La sobremesa previa a la fogata, junto a las tazas calientes de café y té, se convierte en un discurso político fuertemente polarizado, al igual que ocurre últimamente con la política española, que Esme, Marisol y Gustavo avivan con sus tira y afloja y que afortunadamente Kumbi corta de raíz argumentando que estamos en Etiopía y estamos aquí para conocer este país y no para discutir sobre los problemas políticos del nuestro. Gustavo decide cambiar de tercio y contarnos la —prueba de la próstata— prueba que siempre pone fin a las cenas con sus amigos allá en Mallorca. Según él, la inflamación de dicha glándula hace que no se pueda orinar ejerciendo presión y como resultado los enfermos se orinan en los pies. Así la prueba consiste en ponerse junto a una pared, y como si de un duelo se tratase, alejarse dos pasos e intentar alcanzar la pared con la micción. Solo nos da un consejo,
—Es mucho más fácil recién levantados.
Kumbi promete intentarlo mañana, pero nos asegura jocoso que no dirá nada a los otros hasta que el este seguro de que pasa la prueba.

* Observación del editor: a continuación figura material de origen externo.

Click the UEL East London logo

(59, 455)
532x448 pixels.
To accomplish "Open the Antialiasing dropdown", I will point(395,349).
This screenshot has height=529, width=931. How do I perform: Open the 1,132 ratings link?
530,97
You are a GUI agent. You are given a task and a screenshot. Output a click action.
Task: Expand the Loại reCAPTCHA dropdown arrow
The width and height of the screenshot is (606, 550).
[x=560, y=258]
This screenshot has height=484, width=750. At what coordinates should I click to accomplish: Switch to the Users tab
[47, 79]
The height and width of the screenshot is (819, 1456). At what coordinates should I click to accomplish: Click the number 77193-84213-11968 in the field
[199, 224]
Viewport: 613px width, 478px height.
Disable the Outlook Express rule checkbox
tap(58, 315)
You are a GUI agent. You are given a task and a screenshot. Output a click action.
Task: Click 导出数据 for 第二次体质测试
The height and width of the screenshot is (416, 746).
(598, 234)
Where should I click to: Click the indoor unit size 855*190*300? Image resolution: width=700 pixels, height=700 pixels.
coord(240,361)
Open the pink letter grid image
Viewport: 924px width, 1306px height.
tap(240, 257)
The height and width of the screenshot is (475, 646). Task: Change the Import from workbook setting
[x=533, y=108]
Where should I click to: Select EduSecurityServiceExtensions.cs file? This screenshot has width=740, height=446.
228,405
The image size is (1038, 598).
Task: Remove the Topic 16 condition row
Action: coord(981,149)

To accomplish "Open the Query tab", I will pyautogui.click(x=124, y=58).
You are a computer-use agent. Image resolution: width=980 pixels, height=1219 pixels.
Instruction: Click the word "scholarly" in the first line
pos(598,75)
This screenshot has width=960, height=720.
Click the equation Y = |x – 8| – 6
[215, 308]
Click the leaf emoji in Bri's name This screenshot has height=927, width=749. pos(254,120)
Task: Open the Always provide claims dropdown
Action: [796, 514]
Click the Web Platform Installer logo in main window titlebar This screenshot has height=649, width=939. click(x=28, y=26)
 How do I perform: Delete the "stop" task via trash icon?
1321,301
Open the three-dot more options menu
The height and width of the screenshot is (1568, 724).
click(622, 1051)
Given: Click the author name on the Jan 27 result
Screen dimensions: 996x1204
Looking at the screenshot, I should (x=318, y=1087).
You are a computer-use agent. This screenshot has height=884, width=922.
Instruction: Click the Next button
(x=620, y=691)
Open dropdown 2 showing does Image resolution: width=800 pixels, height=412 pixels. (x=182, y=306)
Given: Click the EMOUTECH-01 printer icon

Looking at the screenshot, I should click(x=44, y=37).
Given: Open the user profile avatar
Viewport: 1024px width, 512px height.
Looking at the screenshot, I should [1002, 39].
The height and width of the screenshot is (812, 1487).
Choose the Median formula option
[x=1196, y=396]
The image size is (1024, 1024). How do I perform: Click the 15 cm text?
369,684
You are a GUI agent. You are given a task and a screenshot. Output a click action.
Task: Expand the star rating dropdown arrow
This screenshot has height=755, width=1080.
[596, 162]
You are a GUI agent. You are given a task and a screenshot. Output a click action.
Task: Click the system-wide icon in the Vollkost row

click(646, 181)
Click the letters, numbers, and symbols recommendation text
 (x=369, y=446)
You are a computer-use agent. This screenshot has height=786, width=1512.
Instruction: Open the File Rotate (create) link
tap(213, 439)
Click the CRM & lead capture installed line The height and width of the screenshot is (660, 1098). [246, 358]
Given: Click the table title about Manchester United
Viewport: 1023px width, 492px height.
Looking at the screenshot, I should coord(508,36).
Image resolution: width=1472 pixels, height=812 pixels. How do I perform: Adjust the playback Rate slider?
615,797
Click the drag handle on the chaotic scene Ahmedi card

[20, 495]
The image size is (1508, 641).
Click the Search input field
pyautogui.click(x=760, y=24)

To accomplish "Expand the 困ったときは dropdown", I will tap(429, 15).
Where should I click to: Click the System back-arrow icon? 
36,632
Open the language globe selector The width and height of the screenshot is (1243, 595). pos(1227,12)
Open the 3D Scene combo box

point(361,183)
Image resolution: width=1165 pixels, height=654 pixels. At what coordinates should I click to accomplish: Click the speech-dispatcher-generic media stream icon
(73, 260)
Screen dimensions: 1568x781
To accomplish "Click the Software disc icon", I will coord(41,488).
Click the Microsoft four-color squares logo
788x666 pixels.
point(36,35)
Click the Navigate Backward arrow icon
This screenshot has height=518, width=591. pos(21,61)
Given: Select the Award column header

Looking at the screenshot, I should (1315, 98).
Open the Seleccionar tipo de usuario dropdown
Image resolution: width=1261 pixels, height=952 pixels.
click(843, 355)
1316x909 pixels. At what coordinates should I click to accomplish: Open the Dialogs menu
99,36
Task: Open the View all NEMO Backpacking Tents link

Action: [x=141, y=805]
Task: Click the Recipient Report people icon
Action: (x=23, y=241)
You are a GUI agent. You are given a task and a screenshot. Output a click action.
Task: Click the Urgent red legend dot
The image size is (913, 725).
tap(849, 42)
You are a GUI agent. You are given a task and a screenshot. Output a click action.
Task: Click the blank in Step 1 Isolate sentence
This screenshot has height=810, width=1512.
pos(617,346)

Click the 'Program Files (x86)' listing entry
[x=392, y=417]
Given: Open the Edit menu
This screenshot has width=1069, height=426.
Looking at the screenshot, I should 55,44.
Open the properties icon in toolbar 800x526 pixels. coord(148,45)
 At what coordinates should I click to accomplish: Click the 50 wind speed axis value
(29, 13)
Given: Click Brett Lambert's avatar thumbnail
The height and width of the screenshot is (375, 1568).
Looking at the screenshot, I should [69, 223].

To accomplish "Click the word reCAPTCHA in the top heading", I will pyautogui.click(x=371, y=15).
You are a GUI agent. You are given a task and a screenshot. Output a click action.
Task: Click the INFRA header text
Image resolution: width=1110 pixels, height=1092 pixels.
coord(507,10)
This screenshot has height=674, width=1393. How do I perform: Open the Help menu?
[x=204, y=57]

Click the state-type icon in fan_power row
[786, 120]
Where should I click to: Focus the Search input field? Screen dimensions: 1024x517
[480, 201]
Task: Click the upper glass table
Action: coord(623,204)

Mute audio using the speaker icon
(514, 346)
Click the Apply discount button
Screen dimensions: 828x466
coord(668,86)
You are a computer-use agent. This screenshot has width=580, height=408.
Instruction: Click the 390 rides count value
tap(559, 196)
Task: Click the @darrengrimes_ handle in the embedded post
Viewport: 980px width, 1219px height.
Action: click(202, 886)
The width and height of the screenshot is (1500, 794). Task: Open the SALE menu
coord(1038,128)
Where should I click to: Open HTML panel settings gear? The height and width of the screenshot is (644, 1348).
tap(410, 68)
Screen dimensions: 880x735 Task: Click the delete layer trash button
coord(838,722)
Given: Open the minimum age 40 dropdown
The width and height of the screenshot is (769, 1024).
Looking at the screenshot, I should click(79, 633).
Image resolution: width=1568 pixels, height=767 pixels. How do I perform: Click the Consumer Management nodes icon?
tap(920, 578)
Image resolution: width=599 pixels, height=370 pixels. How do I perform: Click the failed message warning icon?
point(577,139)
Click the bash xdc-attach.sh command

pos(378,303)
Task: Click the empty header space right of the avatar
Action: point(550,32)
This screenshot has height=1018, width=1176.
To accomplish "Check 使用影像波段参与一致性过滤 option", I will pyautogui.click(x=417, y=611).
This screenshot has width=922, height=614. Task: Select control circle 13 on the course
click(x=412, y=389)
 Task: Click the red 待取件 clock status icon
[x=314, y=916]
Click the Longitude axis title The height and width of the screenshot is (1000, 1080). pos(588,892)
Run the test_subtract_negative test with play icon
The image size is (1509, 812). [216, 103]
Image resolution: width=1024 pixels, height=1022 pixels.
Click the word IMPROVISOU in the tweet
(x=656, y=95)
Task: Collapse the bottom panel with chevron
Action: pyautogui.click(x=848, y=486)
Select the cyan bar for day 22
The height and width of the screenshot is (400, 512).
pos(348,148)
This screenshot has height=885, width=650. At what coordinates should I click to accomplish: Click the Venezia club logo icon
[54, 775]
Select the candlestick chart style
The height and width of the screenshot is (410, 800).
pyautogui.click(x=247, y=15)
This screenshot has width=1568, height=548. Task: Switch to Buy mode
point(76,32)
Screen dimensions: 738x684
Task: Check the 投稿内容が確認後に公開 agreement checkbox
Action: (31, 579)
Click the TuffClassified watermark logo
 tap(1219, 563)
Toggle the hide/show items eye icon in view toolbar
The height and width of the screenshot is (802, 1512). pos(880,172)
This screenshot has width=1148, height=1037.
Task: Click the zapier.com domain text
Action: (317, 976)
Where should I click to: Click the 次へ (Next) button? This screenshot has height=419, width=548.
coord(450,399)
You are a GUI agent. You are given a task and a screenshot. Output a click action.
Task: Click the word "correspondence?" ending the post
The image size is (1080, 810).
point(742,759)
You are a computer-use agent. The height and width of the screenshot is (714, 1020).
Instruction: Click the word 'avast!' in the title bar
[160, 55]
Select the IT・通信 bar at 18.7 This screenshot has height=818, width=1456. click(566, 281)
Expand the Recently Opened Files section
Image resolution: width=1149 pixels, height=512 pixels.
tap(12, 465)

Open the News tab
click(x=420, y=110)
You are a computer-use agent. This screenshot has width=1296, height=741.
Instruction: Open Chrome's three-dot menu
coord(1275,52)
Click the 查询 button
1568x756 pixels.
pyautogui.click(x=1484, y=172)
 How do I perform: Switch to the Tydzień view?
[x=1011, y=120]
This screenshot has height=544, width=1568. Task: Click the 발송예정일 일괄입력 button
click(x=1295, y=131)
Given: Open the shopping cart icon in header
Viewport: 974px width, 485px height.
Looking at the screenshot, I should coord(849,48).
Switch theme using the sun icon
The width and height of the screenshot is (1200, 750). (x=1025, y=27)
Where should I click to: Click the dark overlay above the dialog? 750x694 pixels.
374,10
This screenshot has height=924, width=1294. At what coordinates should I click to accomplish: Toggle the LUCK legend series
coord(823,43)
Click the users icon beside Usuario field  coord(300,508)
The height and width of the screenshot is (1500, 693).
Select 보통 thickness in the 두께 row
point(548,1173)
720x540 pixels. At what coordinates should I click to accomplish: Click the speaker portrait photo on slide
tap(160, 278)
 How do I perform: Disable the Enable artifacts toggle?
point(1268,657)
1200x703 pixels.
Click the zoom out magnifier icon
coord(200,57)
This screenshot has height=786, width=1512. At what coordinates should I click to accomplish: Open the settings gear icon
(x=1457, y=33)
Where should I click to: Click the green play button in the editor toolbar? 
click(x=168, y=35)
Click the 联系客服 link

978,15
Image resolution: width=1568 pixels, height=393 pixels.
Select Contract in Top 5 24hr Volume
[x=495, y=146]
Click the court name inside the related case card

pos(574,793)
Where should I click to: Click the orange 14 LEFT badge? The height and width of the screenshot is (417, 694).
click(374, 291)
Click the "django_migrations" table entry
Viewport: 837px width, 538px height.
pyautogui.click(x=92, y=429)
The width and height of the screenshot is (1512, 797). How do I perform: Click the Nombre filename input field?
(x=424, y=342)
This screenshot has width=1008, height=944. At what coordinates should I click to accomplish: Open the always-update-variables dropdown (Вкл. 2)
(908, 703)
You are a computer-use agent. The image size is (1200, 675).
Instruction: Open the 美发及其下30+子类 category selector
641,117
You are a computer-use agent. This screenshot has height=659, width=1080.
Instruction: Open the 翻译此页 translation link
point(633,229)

La lumbre chispea y va a más mientras que nuestras fuerzas se van apagando. Muy cansados y con poco que decir vemos como poco a poco se junta más gente al corro mientras que el generador en un acto, que solo puede entenderse de solidaridad, se silencia dejando el campamento a merced de las sombras que nuestros cuerpos proyectan por el caprichoso baile de las llamas.
Coloco mi cuerpo dentro del saco sábana y esto a su vez encima del fino colchón de espuma. A los quince minutos soy plenamente consciente que la noche va a ser un suplicio.
Tengo contabilizado 44B entre regalos y fotos. He pagado los cafés y refrescos que hemos tomado en Konso pero no recuerdo el importe. La bebida de la comida tampoco la he apuntado. Total, 169,75B, 28,29Bpd (2,53€pd).